▸ O QUE FAZER
Prossiga o texto sobre a dislexia e os alunos rotulados como "deficientes" nas escolas, começando logo depois da última frase apresentada.

▸ EXCERTO DO DOCUMENTO
Volto ao questionável acto de rotular e tratar alunos como "deficientes". Trago-vos dois episódios, que podem ilustrar uma realidade oculta: há fenómenos de incomunicabilidade nas nossas escolas, cuja responsabilidade não deve ser imputada somente às escolas.
A Bárbara é uma aluna com dislexia. A professora "especial" passa pela sala, duas vezes por semana. Mas já confessou que (afinal) "não é especialista em dislexias (sic) e que, portanto, pouco pode ajudar"… A professora dita "regular" diz que "faz o que pode, mas que não se espere milagres, porque com dezanove alunos mais uma "disléxica" na sala, o tempo não chega para tudo"…
A meio da manhã, diz a professora para a "disléxica": "Vais ficar sem recreio, porque eu não consigo ler o texto que escreveste!". Resposta pronta da Bárbara: "Tu não consegues ler, mas eu consigo!" A Bárbara é disléxica, mas não é parva.
A dislexia existe! Há necessidade de identificar a dislexia a tempo, de modo que não se converta, definitivamente, num obstáculo ao sucesso e à realização pessoal. E, muito mais que identificar, é imperioso que um especialista, no seio de uma equipa, dê resposta às Bárbaras. Porém, há casos e casos, e bem diferente é o caso do Tito.

▸ DADOS FORNECIDOS
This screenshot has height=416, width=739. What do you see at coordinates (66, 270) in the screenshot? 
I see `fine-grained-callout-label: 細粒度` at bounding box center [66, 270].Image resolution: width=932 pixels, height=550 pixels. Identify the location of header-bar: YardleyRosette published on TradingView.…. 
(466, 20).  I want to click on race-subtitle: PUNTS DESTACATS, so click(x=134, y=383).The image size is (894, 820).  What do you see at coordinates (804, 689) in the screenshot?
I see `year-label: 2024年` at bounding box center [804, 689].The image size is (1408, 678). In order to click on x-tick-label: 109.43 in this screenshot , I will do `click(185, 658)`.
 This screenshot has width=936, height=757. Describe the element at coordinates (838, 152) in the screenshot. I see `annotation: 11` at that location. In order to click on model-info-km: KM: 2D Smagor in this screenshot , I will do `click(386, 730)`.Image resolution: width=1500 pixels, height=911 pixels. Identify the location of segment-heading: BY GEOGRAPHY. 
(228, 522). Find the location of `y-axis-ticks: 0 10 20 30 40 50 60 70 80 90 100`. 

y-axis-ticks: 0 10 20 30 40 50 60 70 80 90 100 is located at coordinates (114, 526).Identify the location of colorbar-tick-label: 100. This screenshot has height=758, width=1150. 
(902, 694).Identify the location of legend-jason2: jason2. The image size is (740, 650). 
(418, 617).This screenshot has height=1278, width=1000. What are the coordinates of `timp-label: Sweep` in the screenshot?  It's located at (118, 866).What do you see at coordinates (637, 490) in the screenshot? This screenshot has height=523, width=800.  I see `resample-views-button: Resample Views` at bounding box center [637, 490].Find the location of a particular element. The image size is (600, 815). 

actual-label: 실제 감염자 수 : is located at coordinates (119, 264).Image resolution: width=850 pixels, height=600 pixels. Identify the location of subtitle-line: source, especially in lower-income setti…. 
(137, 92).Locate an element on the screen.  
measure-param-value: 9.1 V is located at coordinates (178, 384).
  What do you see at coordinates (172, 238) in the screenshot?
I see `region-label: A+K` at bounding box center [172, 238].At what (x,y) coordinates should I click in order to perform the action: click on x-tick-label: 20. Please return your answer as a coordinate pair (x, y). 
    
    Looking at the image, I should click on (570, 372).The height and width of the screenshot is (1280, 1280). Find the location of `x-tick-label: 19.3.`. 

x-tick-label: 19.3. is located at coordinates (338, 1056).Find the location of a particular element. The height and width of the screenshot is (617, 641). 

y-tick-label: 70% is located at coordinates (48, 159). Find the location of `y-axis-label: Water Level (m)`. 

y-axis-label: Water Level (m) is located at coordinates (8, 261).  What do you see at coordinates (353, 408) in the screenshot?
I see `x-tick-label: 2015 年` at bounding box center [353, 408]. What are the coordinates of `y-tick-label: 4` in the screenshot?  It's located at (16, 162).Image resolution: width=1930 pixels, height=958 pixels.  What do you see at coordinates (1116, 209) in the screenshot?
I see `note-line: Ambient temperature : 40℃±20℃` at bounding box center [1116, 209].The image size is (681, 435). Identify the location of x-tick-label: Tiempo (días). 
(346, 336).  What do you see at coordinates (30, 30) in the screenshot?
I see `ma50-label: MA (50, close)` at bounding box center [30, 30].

▸ RESPOSTA ABAIXO
O Titinho (como a extremosa mamã lhe chamava) chegou à escola acompanhado de um processo com cinco centímetros de altura. Eram relatórios de psicólogos, mais os dos pedopsiquiatras, mais os relatórios das professoras de educação especial, mais os dos médicos… Veredicto: "disléxico". Tratamento: dois anos sob orientação de uma professora "especial" mais três anos a pastar fichas, no fundo da sala, que a professora regular não era entendida em dislexias.
Uma semana de ociosidade depois, o professor aproximou-se do moço:
- Então?... Desde que chegaste, ainda não fizeste nada.
O aluno não estava diagnosticado de autista, mas não deu troco. O mestre insistiu:
- E posso saber porquê?
O moço fez ouvidos de mercador.
- Não me ouviste? Posso saber porquê, Tito?
Aquele mocetão quase a fazer doze anos de idade, enfim, reagiu:
- Eu sou Titinho! Não sou Tito! Você não sabe?
- Está bem, Tito. Mas diz-me por que não te vejo trabalhar como os outros meninos.
- Você não sabe?
- Não, não sei.
- Eu, na outra escola, também não fazia nada.
- Ai não?...
- Não. Só quando a setora do especial lá ia é que eu fazia uns joguinhos.
- Ai sim?
- É. Está a ver? Eu não fazia nada. E você não me pode obrigar porque…
Esgotada a paciência, o professor interrompeu-o:
- Porque é que não fazias nada, na outra escola?
- Você não sabe?
- Já te disse que não.
- É que eu sou disléxico.
- Ai, tu és disléxico? Eu sou Luís! E, agora, vais pegar nesta folhinha e vais fazer o que o teu grupo tem no plano para tu fazeres.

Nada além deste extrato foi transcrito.